Re: "Exploding" a Hive array in Pig from an RCFile

Posted by Norbert Burger <no...@gmail.com>.

A little wonky, but try wrapping the flattened tuple elements in a bag, and
then re-flattening that:

A = LOAD 'test.txt' USING PigStorage(',') AS
(C_SUB_ID:chararray,seg_ids:chararray);
B = FOREACH A GENERATE C_SUB_ID,FLATTEN(STRSPLIT(seg_ids,':'));
C = FOREACH B GENERATE $0,FLATTEN(TOBAG($1..));

Only flattened bags generate the cols -> rows transformation that you're
trying to make.  Flattened tuples, on the other hand, simply explode the
tuple into its composite elements, but without creating the multiple rows
("cross product') in your relation.  A custom UDF would be another option
here.

Norbert

On Wed, Apr 11, 2012 at 6:59 PM, Malcolm Tye <ma...@btinternet.com>wrote:

> Hi Norbert,
>            I don't seem to be getting what I'm after. If my data looks like
> this
>
> 1133957209,61:0:1
> 4524524233,21:0
>
> I want to produce
>
> 1133957209,61
> 1133957209,0
> 1133957209,1
> 4524524233,21
> 4524524233,0
>
> I changed the LOAD statement to
>
> mt = LOAD '/hrly_sub_smry/year_month_day=20120329/hour=04/*' USING
> org.apache.pig.piggybank.storage.HiveColumnarLoader('C_SUB_ID
> string,seg_ids
> array');
> opt = foreach mt generate C_SUB_ID, FLATTEN(STRSPLIT(seg_ids,':')) as
> s_seg_id;
>
> I don't seem to be getting the cross product, just something like the
> following
>
> 1133957209,61,0,1
> 4524524233,21,0
>
> Any ideas ?

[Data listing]

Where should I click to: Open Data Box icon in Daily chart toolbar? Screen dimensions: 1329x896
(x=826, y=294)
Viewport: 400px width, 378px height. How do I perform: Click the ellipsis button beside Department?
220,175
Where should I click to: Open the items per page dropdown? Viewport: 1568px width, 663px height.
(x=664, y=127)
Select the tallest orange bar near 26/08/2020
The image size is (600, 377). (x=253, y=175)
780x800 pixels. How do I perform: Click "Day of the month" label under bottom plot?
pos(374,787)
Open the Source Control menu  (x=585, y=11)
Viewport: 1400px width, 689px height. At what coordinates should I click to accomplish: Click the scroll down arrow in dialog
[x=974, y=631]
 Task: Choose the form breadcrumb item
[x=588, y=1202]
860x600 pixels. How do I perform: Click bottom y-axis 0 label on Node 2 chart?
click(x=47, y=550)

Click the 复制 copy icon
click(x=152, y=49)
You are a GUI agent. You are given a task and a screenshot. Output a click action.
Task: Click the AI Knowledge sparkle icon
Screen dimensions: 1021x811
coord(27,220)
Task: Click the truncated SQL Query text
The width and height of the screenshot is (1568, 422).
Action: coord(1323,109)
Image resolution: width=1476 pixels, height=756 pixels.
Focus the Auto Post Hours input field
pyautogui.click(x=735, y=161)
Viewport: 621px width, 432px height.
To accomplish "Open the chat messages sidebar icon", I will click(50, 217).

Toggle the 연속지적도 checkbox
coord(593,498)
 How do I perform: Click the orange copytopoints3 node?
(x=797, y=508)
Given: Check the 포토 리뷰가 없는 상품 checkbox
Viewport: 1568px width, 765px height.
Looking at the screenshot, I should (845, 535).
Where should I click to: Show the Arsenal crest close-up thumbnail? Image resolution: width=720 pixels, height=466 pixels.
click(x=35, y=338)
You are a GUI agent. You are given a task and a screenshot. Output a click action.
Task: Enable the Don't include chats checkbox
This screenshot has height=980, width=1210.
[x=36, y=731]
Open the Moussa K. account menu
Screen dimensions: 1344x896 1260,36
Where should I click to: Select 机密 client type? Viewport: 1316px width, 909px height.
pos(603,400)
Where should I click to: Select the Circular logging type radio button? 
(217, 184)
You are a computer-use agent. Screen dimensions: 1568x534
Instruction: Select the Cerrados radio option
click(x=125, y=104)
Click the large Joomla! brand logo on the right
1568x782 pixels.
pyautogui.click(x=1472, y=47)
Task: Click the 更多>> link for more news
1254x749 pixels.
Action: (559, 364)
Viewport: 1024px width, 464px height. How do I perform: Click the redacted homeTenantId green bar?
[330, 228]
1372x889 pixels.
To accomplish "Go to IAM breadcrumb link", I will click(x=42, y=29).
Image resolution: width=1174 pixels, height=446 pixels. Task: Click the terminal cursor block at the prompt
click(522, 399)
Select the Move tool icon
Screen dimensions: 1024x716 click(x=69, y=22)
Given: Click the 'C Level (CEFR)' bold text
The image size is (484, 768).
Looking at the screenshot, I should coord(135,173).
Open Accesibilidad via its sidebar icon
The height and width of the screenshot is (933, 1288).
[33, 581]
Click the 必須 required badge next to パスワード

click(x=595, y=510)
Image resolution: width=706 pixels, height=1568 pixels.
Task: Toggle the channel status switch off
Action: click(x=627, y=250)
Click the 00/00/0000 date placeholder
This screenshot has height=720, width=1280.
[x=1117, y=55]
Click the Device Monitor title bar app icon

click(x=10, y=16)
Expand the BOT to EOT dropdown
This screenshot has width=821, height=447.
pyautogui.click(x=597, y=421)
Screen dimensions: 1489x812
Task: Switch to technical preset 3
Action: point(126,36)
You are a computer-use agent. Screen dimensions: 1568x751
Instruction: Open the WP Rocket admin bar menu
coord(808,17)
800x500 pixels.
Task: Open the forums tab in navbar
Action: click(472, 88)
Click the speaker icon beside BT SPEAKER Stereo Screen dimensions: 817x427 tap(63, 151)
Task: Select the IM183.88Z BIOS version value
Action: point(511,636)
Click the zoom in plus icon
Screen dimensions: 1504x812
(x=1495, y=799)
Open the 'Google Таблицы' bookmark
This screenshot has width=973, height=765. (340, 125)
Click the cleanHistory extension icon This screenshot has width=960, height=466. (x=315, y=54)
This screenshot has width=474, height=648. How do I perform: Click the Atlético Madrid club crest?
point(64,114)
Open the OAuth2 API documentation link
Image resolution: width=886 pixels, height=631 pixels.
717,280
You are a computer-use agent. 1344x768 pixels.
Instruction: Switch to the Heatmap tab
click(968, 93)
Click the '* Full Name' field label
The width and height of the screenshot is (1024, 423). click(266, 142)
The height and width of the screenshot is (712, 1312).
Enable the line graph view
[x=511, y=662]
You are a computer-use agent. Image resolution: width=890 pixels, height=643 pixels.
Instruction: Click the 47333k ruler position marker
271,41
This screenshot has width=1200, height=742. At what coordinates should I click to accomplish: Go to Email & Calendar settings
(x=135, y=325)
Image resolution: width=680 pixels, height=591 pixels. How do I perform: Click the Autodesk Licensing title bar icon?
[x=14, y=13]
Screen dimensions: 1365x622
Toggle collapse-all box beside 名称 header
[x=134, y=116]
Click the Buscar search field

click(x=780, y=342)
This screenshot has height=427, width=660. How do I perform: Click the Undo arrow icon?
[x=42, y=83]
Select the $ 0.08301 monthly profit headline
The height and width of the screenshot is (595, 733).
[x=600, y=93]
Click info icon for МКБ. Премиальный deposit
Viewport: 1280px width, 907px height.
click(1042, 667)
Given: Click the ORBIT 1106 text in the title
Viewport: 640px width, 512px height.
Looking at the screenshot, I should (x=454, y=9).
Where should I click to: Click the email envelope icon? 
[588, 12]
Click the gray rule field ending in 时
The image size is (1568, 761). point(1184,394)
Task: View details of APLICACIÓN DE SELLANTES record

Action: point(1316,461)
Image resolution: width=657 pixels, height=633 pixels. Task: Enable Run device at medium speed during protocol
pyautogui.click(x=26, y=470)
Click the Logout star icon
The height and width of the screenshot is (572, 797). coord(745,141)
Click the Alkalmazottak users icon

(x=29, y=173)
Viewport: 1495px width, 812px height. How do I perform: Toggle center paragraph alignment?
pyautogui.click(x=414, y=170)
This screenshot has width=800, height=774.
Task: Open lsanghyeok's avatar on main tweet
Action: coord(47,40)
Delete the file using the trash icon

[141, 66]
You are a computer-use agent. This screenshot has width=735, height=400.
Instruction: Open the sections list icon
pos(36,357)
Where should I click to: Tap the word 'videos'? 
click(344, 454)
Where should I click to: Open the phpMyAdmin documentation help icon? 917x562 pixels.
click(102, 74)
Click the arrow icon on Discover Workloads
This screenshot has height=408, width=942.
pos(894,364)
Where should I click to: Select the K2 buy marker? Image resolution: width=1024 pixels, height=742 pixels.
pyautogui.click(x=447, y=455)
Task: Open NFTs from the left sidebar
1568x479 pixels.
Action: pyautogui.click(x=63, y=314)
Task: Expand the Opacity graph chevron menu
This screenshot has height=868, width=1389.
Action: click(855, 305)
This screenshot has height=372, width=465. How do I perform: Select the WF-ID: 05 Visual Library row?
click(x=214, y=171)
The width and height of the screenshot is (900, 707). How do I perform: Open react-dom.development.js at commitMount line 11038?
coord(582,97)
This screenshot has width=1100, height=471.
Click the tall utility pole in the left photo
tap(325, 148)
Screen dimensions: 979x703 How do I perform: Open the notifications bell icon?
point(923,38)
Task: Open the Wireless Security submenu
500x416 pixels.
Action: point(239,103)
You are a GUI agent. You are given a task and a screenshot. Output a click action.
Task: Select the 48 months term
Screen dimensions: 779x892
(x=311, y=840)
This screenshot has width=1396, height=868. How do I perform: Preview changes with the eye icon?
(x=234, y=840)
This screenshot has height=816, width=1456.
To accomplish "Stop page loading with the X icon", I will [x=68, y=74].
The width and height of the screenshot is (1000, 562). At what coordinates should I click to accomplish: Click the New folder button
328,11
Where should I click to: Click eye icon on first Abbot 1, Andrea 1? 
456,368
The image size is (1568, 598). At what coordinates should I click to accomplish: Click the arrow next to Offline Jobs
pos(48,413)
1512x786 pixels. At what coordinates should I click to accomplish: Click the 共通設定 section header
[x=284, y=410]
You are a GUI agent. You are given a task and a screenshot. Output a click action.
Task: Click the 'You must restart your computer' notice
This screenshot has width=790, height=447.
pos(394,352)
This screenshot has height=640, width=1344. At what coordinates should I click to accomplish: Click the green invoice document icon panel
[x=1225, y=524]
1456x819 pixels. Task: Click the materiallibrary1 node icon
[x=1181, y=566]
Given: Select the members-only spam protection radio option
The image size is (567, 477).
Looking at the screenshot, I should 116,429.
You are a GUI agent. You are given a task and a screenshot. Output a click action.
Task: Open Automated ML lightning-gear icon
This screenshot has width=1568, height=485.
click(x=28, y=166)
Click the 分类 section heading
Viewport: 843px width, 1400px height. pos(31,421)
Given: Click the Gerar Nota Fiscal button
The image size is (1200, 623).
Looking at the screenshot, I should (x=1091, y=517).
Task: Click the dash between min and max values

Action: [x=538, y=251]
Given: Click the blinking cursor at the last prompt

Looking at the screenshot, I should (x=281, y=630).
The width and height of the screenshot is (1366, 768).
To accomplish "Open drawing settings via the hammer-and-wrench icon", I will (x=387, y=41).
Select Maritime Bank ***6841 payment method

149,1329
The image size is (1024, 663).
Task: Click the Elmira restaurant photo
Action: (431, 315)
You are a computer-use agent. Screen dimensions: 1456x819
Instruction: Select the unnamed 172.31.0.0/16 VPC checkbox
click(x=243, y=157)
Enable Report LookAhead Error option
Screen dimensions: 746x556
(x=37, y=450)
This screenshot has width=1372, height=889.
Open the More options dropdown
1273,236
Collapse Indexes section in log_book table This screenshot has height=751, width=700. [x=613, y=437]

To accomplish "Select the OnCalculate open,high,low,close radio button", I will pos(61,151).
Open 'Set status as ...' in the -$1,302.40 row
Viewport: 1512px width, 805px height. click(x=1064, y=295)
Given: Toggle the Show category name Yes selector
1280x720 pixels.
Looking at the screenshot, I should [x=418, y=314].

» Exercise requirements
In the forum reply on exploding a Hive array in Pig, please say which kind of flattened structure produces the columns-to-rows transformation.

» Result for this task
Only flattened bags produce it.